Well, okay. I’m about as popular as a Moff with halitosis. Tycho looked around the room. His “things” consisted of a flight bag, all he’d taken with him when he went ‘on leave’. That was fortunate, because Sainer had pretty much spread all over the room. He was a knick-knack collector, that was immediately obvious, and a large flattened picture of a complex set of moons in a bright sky dominated the wall over the bed Sainer was sleeping in. The other bed, and both desks, were loaded down with stuff: datapads, clothes, boxes, more knick-knacks. The man was seriously into clutter.

Tycho found a space on one of the desks to drop his bag. Fortunately, it was only midafternoon. Surely Sainer would be back before nightfall. Tycho decided to get a new uniform before he ate; perhaps if he were in tan instead of black he could eat in peace. Hope I can identify a ‘kind of a warehouse thing’....

“Sir?” The voice came from the hallway, through the still open door. An enlisted man stood there.


“You’re Lieutenant Celchu? Lieutenant Antilles told me to make sure you got over to the QM, drew some uniforms, flight gear, whatever else you need.”

“Fine,” said Tycho, honestly surprised and somewhat encouraged. Maybe his abandonment was just Hothagan’s usual style, not something personal. Or at least, only on Hothagan’s part.

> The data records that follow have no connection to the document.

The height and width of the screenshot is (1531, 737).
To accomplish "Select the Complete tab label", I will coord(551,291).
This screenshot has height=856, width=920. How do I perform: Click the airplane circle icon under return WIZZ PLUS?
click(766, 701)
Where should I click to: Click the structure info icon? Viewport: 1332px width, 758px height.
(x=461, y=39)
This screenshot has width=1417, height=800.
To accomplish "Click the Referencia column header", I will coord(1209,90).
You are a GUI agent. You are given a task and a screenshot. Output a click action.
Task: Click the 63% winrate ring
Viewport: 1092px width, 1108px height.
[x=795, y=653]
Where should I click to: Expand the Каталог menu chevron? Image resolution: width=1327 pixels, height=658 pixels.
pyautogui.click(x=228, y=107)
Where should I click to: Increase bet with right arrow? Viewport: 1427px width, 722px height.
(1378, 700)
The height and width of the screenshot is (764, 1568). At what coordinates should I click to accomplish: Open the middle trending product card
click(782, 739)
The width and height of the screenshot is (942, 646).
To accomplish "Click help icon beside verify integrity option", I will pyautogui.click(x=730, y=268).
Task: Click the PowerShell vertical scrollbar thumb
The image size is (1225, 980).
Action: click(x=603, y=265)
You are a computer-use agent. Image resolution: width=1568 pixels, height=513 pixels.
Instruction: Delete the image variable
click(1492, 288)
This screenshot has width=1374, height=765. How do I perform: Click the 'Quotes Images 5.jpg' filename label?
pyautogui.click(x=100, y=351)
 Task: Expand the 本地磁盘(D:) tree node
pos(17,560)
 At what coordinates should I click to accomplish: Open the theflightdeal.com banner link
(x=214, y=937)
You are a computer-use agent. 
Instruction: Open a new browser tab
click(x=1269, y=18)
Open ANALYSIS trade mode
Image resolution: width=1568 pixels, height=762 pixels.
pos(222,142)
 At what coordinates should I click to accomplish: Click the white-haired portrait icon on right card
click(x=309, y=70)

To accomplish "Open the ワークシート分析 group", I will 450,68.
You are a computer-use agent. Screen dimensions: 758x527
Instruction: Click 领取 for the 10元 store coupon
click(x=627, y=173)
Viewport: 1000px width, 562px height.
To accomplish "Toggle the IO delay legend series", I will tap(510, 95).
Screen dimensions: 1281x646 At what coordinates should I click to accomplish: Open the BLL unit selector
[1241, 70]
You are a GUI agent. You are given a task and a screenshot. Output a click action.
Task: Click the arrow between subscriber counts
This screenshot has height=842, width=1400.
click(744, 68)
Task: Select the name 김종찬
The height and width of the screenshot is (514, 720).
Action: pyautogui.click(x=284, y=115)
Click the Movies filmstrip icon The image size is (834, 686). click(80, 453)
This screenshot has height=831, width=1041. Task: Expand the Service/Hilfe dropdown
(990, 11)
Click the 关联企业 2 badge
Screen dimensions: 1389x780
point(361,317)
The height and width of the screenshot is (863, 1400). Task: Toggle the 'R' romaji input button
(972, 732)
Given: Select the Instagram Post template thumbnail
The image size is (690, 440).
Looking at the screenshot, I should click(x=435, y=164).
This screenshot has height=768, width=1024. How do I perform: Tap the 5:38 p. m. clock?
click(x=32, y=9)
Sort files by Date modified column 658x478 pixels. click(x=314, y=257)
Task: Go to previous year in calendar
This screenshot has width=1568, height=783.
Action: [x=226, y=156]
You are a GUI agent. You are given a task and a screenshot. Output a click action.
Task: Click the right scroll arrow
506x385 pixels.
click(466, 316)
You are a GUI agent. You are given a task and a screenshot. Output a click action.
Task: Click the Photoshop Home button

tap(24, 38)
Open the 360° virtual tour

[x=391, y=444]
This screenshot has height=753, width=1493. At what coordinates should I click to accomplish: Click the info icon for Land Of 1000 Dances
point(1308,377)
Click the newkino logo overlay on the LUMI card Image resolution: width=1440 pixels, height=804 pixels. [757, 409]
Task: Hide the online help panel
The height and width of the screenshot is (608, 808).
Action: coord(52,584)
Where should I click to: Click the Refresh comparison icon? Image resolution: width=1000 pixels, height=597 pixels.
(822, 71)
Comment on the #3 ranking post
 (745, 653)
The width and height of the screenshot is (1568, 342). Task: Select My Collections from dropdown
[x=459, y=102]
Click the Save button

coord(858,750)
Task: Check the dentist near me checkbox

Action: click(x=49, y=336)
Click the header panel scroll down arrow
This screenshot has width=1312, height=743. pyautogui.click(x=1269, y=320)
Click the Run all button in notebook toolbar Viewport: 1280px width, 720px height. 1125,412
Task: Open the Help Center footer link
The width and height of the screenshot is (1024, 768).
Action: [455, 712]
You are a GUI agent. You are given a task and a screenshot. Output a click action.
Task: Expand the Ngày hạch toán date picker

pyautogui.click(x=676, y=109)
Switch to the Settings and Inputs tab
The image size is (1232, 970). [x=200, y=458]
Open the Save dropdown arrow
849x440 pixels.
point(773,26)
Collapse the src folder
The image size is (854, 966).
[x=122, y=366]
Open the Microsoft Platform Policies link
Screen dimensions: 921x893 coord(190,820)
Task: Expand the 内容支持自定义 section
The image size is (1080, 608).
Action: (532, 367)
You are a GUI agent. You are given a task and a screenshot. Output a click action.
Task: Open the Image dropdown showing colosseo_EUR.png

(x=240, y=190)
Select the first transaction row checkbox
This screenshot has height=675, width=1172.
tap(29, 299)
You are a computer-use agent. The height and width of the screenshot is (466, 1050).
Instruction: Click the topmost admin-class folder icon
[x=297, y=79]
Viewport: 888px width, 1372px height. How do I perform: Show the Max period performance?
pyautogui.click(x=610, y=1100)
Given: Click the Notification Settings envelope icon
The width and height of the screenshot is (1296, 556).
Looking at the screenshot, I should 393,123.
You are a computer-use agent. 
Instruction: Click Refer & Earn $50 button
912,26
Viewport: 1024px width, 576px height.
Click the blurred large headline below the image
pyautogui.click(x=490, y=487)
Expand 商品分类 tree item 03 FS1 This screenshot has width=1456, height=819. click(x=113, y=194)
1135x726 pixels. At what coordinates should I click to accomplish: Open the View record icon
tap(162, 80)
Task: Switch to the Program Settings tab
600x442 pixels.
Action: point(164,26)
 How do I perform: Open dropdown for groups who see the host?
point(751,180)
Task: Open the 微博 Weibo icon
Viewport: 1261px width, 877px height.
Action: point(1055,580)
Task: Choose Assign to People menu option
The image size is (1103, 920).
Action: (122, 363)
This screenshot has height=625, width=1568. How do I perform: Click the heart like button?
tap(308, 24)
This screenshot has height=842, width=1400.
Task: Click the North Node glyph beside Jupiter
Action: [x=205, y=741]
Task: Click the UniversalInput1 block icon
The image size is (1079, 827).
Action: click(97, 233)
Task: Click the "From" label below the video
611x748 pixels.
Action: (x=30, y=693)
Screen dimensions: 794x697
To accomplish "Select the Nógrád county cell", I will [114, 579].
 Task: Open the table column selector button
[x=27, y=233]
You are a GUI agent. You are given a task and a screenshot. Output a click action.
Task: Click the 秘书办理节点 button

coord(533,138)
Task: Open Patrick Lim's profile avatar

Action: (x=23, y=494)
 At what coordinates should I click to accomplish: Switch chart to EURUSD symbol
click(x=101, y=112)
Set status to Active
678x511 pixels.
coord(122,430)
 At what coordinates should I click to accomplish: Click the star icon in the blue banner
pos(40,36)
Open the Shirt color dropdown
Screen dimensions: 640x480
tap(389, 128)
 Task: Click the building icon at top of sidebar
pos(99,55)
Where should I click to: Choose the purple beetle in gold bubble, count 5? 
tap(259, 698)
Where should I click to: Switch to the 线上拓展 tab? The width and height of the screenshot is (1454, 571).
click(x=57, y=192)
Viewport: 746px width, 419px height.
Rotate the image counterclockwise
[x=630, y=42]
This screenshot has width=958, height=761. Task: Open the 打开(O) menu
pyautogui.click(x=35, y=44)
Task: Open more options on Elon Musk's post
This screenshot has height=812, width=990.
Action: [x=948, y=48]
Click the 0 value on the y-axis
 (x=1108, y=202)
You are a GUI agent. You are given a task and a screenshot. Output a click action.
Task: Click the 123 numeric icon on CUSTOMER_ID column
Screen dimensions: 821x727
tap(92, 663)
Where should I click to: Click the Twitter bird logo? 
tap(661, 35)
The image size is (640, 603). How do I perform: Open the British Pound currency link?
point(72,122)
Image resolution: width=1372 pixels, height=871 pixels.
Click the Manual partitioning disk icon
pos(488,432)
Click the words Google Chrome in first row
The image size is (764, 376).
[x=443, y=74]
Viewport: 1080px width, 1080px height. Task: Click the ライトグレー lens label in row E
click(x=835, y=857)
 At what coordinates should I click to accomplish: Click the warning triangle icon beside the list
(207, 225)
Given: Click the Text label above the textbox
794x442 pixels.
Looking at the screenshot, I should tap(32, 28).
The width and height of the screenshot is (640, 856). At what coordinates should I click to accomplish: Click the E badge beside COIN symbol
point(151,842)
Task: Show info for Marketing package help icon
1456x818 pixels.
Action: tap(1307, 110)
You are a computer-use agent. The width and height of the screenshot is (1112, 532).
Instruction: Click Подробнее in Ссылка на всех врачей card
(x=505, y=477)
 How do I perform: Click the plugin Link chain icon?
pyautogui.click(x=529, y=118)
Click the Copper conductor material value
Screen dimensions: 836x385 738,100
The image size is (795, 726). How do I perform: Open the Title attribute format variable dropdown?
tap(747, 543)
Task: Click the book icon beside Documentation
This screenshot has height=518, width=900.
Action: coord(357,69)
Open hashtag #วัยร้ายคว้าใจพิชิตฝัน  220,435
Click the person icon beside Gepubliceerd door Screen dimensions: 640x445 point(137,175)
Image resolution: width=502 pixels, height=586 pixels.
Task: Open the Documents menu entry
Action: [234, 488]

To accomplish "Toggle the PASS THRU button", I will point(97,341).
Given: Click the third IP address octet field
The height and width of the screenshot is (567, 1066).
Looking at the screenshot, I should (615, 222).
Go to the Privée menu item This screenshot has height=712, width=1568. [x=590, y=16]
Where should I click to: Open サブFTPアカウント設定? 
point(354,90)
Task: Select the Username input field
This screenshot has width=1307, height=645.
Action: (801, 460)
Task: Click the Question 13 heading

“If you’ll come with me, sir?” The soldier led Tycho outside and over to the QM building. Tycho wasn’t sure he’d have found it on his on his own; it was heavy on the ‘kind of’ and light on the ‘warehouse’, and Hothagan’s “two buildings” didn’t include two other, albeit small, ones. And once inside, it was unlike any Imperial Quartermaster’s he’d ever seen. Every thing around Versace was very different from any military installation he’d ever been to. The Rebellion was casual, that was the word for it; first names and QMs that treated officers like enlisted men, pulling uniforms and flight suits and equipment off shelves and slapping it all down on the counter top for Tycho to check... The only things he took any real care at fitting were the flight mask and helmet. It dawned on Tycho that he wasn’t going to walk out with a provisional uniform while the rest of them were tailored; what he got was what he was going to get. If it didn’t fit him well, then... then he’d look like half of the officers he’d passed on the way in.

He tried on the light tan pilot’s uniform and discovered that the QM sergeant had a good eye for size. When he came out, carrying his Imperial black for want of anything else to do with it, he saw that the enlisted man, a corporal some dozen years older than he, had impressed a couple more soldiers from somewhere and started loading them up. Between them, they got most of Tycho’s new belongings and headed back to the officers’ quarters. Tycho trailed after them with the rest, trying to remember when he’d last, while in uniform, carried anything more substantial than a weapon or briefing notes. He had been a first-year cadet, he thought. A long time ago...

“Just shove that stuff out of the way,” the corporal told the others. “Lieutenant Sainer’ll just have to pull in a bit.” He sounded unconcerned. “You take what space is yours, sir; the lieutenant won’t mind. Do you need anything else?” The other two, having dropped their armfuls, left.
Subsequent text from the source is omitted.